AIM OF THE EXERCISE: All of the records must be repeated exactly as they read.
○ ○ ○ ○ ○ ○ ○
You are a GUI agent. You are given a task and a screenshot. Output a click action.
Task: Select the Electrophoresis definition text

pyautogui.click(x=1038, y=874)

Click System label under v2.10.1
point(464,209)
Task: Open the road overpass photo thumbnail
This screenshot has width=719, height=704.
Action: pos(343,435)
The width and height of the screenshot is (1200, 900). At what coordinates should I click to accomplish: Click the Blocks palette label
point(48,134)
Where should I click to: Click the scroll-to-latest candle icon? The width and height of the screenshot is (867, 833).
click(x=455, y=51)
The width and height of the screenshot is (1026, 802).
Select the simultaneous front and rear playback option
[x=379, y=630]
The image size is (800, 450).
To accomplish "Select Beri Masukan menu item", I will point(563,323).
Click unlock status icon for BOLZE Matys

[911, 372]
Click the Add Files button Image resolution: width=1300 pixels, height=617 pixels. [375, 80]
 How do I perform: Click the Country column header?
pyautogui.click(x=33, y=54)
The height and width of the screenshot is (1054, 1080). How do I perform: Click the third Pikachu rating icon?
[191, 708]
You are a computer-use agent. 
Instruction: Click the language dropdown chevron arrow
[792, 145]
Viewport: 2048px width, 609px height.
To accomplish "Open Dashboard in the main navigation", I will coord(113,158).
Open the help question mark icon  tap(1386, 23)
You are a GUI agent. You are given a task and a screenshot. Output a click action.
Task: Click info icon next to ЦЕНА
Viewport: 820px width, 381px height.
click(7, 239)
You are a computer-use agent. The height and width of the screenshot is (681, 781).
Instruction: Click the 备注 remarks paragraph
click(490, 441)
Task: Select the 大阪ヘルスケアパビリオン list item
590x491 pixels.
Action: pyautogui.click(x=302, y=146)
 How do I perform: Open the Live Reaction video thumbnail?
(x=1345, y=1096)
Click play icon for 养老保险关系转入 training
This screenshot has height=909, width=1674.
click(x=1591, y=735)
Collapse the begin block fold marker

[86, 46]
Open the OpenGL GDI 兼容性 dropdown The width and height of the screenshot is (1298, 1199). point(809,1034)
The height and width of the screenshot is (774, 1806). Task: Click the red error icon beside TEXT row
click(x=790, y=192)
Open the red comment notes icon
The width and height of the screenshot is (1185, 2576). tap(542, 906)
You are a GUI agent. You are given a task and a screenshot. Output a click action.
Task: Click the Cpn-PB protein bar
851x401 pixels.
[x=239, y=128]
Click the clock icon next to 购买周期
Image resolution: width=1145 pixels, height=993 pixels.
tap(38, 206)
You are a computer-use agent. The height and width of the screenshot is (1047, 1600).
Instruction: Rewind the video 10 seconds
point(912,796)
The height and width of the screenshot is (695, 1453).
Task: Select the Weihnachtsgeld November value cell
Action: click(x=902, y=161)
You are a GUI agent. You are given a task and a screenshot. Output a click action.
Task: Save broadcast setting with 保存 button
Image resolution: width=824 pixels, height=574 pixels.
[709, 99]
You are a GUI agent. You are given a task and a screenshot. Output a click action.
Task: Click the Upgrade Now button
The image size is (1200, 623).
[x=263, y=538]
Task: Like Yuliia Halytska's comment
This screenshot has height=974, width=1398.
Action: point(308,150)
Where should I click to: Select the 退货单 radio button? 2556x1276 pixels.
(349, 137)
○ ○ ○ ○ ○ ○ ○
PROBLEM SOLUTION:
You are a GUI agent. You are given a task and a screenshot. Output a click action.
Task: Select the Electrophoresis definition text

pyautogui.click(x=1038, y=874)

Click System label under v2.10.1
point(464,209)
Task: Open the road overpass photo thumbnail
This screenshot has width=719, height=704.
Action: pos(343,435)
The width and height of the screenshot is (1200, 900). At what coordinates should I click to accomplish: Click the Blocks palette label
point(48,134)
Where should I click to: Click the scroll-to-latest candle icon? The width and height of the screenshot is (867, 833).
click(x=455, y=51)
The width and height of the screenshot is (1026, 802).
Select the simultaneous front and rear playback option
[x=379, y=630]
The image size is (800, 450).
To accomplish "Select Beri Masukan menu item", I will point(563,323).
Click unlock status icon for BOLZE Matys

[911, 372]
Click the Add Files button Image resolution: width=1300 pixels, height=617 pixels. [375, 80]
 How do I perform: Click the Country column header?
pyautogui.click(x=33, y=54)
The height and width of the screenshot is (1054, 1080). How do I perform: Click the third Pikachu rating icon?
[191, 708]
You are a computer-use agent. 
Instruction: Click the language dropdown chevron arrow
[792, 145]
Viewport: 2048px width, 609px height.
To accomplish "Open Dashboard in the main navigation", I will coord(113,158).
Open the help question mark icon  tap(1386, 23)
You are a GUI agent. You are given a task and a screenshot. Output a click action.
Task: Click info icon next to ЦЕНА
Viewport: 820px width, 381px height.
click(7, 239)
You are a computer-use agent. The height and width of the screenshot is (681, 781).
Instruction: Click the 备注 remarks paragraph
click(490, 441)
Task: Select the 大阪ヘルスケアパビリオン list item
590x491 pixels.
Action: pyautogui.click(x=302, y=146)
 How do I perform: Open the Live Reaction video thumbnail?
(x=1345, y=1096)
Click play icon for 养老保险关系转入 training
This screenshot has height=909, width=1674.
click(x=1591, y=735)
Collapse the begin block fold marker

[86, 46]
Open the OpenGL GDI 兼容性 dropdown The width and height of the screenshot is (1298, 1199). point(809,1034)
The height and width of the screenshot is (774, 1806). Task: Click the red error icon beside TEXT row
click(x=790, y=192)
Open the red comment notes icon
The width and height of the screenshot is (1185, 2576). tap(542, 906)
You are a GUI agent. You are given a task and a screenshot. Output a click action.
Task: Click the Cpn-PB protein bar
851x401 pixels.
[x=239, y=128]
Click the clock icon next to 购买周期
Image resolution: width=1145 pixels, height=993 pixels.
tap(38, 206)
You are a computer-use agent. The height and width of the screenshot is (1047, 1600).
Instruction: Rewind the video 10 seconds
point(912,796)
The height and width of the screenshot is (695, 1453).
Task: Select the Weihnachtsgeld November value cell
Action: click(x=902, y=161)
You are a GUI agent. You are given a task and a screenshot. Output a click action.
Task: Save broadcast setting with 保存 button
Image resolution: width=824 pixels, height=574 pixels.
[709, 99]
You are a GUI agent. You are given a task and a screenshot. Output a click action.
Task: Click the Upgrade Now button
The image size is (1200, 623).
[x=263, y=538]
Task: Like Yuliia Halytska's comment
This screenshot has height=974, width=1398.
Action: point(308,150)
Where should I click to: Select the 退货单 radio button? 2556x1276 pixels.
(349, 137)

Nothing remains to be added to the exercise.